S3 UltraCore (ucore) is a special branch of the Eden project:

The S3 UltraCore series contains the pure essentials of S3. It is meant to be truly fast, clean and minimalistic - and the most rigorously tested and quality-approved S3 branch: a rock-solid foundation for the development of S3-based applications.

Goals

"UltraCore" shall be a quality mark for reliability, performance, scalability and standard-conformance.

It is not necessarily a predicate of feature-richness or sophisticated screen solutions. The "UltraCore" doesn't need to look especially pretty to the user or provide impressive complex functionality - in the first line it has to be bullet-proof.

S3 UltraCore is not a separate project - it is a "purification" branch (in contrast to "development" branches) of the S3 core, with the goal to create:

  1. a quality standard for stability, performance and standard-conformance
  2. a rock-solid foundation for the development of S3 applications

Take "fast, clean, and minimalistic" as mantra.

Code Proposals

Consequently, the ucore branch is not open for contributions, and no code gets developed for ucore - only code from the main trunk can be proposed for ucore.

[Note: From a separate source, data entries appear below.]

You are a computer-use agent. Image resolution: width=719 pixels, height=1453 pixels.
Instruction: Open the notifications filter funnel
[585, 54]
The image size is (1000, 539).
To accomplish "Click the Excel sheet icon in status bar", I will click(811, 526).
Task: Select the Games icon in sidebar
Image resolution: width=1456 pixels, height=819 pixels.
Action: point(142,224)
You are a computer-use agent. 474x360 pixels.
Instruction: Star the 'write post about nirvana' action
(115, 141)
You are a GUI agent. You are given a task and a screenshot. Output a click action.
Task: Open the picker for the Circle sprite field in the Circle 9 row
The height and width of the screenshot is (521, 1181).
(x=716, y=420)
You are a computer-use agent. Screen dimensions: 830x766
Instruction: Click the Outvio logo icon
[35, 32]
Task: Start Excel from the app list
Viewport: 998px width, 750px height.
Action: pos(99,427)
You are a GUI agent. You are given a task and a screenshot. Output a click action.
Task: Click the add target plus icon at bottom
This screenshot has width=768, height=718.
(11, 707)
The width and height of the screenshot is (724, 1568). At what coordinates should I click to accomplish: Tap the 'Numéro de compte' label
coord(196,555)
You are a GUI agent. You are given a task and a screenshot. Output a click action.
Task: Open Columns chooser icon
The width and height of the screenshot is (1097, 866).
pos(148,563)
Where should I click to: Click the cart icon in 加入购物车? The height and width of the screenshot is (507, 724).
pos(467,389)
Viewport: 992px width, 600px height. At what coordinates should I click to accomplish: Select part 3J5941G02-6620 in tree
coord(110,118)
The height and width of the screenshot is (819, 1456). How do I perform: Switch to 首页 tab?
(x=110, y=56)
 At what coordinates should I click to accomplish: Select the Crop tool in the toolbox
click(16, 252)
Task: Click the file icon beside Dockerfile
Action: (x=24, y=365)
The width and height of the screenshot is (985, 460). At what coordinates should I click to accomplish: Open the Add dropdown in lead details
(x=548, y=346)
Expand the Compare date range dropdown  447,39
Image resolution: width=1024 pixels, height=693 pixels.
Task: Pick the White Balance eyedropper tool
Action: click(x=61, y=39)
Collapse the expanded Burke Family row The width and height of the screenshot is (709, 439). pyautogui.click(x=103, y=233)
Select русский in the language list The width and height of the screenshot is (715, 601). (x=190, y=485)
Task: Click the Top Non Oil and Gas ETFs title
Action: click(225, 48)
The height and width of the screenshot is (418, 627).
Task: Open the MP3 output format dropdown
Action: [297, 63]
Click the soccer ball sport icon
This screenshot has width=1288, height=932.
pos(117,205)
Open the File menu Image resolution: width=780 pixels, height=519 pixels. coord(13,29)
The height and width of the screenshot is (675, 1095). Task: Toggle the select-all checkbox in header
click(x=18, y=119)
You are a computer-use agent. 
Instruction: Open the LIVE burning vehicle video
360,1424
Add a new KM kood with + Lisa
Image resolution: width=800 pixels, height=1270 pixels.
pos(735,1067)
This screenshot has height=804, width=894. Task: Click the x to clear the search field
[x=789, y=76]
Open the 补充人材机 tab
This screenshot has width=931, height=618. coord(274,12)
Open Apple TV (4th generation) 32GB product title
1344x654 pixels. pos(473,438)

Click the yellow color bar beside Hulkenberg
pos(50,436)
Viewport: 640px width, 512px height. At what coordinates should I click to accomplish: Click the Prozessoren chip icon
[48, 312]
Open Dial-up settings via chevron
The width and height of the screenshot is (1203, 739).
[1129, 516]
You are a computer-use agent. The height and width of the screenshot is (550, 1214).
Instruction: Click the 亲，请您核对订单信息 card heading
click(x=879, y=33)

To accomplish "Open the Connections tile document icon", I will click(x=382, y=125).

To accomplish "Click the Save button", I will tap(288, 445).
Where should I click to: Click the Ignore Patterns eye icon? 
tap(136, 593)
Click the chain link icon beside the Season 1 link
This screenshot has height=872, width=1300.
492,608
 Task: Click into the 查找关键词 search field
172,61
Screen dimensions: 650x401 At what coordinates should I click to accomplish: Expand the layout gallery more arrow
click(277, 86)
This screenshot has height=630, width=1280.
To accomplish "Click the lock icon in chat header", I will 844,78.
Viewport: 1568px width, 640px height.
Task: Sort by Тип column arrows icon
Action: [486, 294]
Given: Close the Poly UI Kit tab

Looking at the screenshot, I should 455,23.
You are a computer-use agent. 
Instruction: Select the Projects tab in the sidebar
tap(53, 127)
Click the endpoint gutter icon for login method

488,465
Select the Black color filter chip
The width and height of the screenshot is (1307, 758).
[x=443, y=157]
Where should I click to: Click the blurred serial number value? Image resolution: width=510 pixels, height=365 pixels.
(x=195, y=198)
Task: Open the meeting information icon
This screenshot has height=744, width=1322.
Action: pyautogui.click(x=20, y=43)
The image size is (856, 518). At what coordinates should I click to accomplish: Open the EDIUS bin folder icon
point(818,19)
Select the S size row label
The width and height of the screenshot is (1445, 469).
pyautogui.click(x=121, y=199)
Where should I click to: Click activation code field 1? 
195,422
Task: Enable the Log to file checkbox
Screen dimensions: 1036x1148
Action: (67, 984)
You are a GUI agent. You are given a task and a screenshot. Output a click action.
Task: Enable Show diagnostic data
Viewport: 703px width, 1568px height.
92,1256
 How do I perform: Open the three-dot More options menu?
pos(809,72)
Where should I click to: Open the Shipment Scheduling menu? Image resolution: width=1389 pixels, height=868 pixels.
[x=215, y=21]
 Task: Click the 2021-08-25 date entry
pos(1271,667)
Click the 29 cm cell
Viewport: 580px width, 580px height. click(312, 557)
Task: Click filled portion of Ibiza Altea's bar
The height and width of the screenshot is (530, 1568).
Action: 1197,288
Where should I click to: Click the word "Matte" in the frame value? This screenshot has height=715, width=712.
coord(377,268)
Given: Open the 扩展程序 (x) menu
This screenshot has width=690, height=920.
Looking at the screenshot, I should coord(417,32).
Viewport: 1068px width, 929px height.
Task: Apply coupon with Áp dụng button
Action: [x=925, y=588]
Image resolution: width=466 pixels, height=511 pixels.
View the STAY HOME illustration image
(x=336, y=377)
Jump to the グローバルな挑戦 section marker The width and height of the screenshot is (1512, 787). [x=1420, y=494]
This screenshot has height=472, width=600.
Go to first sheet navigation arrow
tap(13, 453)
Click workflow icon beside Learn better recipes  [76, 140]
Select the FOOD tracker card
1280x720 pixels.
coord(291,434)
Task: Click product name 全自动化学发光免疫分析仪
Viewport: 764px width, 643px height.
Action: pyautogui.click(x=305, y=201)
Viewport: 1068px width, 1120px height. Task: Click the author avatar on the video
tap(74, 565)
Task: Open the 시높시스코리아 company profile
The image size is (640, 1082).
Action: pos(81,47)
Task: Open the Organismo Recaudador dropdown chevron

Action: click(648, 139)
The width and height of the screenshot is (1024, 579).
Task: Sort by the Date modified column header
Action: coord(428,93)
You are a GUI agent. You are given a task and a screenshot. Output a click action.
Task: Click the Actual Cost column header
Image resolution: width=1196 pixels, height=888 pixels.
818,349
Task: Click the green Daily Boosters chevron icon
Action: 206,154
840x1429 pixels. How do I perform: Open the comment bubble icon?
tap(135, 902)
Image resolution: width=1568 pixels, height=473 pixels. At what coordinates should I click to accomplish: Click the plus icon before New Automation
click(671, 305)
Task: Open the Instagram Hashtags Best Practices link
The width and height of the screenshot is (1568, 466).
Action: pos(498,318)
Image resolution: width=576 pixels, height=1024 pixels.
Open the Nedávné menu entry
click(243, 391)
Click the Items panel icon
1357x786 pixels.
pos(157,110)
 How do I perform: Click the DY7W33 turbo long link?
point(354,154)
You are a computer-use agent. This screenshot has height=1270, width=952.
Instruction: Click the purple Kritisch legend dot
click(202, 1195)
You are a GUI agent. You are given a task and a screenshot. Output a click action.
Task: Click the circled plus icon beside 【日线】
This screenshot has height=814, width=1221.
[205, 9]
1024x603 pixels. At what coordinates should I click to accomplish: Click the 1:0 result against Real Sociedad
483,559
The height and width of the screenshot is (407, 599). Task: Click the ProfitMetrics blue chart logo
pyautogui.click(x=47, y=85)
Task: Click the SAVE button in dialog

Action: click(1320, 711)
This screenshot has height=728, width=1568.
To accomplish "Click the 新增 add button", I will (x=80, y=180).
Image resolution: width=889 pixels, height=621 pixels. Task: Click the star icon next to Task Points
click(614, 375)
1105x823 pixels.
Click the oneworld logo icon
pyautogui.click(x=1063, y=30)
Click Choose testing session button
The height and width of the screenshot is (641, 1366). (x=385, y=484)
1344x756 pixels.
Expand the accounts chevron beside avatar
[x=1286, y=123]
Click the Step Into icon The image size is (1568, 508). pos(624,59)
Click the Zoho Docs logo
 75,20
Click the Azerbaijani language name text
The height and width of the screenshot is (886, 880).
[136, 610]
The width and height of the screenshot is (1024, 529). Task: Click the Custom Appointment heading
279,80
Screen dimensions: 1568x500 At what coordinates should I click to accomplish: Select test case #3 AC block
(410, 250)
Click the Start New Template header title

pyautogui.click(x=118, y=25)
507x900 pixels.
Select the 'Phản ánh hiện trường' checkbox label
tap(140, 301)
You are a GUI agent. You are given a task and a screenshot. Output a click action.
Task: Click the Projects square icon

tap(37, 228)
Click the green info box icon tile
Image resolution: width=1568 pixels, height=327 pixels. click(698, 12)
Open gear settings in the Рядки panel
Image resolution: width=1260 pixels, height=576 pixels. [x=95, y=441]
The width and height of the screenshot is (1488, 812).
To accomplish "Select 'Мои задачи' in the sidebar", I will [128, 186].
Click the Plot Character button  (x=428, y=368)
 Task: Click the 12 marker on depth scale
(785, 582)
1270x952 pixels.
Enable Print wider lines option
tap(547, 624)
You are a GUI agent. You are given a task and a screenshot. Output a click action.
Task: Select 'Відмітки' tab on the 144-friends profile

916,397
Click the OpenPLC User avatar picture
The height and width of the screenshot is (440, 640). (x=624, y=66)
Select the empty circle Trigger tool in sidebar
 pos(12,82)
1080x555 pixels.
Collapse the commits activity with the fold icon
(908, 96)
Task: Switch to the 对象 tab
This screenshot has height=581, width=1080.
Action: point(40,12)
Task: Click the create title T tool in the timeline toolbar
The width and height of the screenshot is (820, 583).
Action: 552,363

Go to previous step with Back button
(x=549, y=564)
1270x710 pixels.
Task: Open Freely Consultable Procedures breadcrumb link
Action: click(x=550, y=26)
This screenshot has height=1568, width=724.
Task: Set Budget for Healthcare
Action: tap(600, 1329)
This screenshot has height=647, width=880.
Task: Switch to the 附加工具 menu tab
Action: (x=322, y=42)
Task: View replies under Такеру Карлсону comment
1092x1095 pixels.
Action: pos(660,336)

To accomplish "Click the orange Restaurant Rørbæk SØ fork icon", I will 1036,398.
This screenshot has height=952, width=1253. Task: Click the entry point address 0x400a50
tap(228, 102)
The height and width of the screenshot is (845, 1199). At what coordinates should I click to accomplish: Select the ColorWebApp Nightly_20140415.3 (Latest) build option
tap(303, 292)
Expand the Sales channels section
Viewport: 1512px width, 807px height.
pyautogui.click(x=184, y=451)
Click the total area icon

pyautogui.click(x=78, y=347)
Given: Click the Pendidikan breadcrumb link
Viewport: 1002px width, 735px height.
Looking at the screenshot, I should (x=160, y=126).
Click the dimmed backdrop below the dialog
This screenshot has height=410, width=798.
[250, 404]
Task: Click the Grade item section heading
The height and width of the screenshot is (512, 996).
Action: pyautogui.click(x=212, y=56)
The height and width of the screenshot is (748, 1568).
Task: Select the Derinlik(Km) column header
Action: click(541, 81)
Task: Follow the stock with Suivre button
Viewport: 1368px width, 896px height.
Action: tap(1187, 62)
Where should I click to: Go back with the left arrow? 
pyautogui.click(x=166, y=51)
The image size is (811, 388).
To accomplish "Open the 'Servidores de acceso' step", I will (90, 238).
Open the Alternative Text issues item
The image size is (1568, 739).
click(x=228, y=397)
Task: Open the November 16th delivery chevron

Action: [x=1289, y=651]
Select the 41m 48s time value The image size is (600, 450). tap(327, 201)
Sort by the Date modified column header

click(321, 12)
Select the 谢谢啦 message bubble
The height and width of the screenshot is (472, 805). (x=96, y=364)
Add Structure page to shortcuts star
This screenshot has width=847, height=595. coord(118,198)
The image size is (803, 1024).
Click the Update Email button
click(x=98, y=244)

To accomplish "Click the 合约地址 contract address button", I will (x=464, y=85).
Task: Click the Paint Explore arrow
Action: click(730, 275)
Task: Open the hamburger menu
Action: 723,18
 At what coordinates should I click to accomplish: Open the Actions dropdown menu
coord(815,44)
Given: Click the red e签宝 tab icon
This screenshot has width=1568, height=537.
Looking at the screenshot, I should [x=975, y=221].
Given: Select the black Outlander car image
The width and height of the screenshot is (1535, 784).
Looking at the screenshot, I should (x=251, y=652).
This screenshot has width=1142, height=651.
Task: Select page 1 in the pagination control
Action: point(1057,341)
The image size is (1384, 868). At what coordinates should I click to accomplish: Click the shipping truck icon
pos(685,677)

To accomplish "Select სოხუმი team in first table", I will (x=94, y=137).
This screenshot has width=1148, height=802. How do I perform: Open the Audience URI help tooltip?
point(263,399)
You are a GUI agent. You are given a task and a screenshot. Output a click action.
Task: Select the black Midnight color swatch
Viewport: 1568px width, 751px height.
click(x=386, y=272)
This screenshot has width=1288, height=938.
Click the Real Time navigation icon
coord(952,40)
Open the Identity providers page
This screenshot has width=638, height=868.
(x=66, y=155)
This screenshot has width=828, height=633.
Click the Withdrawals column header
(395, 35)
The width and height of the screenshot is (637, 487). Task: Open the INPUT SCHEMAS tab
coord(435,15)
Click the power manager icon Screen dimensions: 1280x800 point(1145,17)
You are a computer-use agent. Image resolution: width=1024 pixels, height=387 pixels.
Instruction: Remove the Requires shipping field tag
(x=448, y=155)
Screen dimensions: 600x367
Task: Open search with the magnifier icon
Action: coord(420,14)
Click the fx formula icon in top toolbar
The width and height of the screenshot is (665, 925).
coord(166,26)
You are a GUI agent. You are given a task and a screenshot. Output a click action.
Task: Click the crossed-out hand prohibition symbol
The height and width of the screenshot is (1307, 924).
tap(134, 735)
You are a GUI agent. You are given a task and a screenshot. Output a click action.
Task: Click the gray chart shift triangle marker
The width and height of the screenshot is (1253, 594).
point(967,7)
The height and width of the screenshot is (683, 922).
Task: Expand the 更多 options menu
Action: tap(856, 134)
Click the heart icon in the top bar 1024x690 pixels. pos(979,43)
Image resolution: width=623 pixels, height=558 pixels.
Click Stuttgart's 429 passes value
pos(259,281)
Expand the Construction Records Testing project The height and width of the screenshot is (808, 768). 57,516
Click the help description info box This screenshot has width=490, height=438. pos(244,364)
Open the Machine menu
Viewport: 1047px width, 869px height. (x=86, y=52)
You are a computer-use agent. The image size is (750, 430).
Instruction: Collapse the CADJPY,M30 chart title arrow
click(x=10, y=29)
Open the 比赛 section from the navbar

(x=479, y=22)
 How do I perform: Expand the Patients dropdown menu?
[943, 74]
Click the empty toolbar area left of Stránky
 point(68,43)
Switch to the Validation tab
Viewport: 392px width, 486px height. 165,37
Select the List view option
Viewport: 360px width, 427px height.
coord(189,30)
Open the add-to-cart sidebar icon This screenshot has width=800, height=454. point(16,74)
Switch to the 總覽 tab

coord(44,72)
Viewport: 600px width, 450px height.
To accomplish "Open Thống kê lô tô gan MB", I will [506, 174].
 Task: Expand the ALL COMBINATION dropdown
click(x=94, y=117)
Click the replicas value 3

That means, the code has to pass at least the trunk entry criteria (including all SSF requirements) before it can be proposed at all.

Any piece of code that shall be proposed for ucore must:

  1. be core (meaning, relevant for all S3-based applications)
  2. be in trunk
  3. have a complete developer documentation (including blueprint)
  4. have a maintainer (or a maintainer team)

The maintainers can submit an informal proposal to the Sahana Eden developers' mailing list to take up their code into ucore.

Acceptance Criteria

A piece of code can be accepted for ucore, if:

  1. it works perfectly with the existing ucore code
  2. there are no open bugs related to that code in trunk
  3. there are no workarounds or temporary solutions in that code
  4. the code has sucessfully passed some destructive testing (yet to be defined), and at best stood a real-world deployment
  5. the code follows strictly all coding conventions

If code gets accepted for ucore, then that does not mean that all updates of that code will automatically be accepted as well - any update version of the code has to pass the whole procedure again.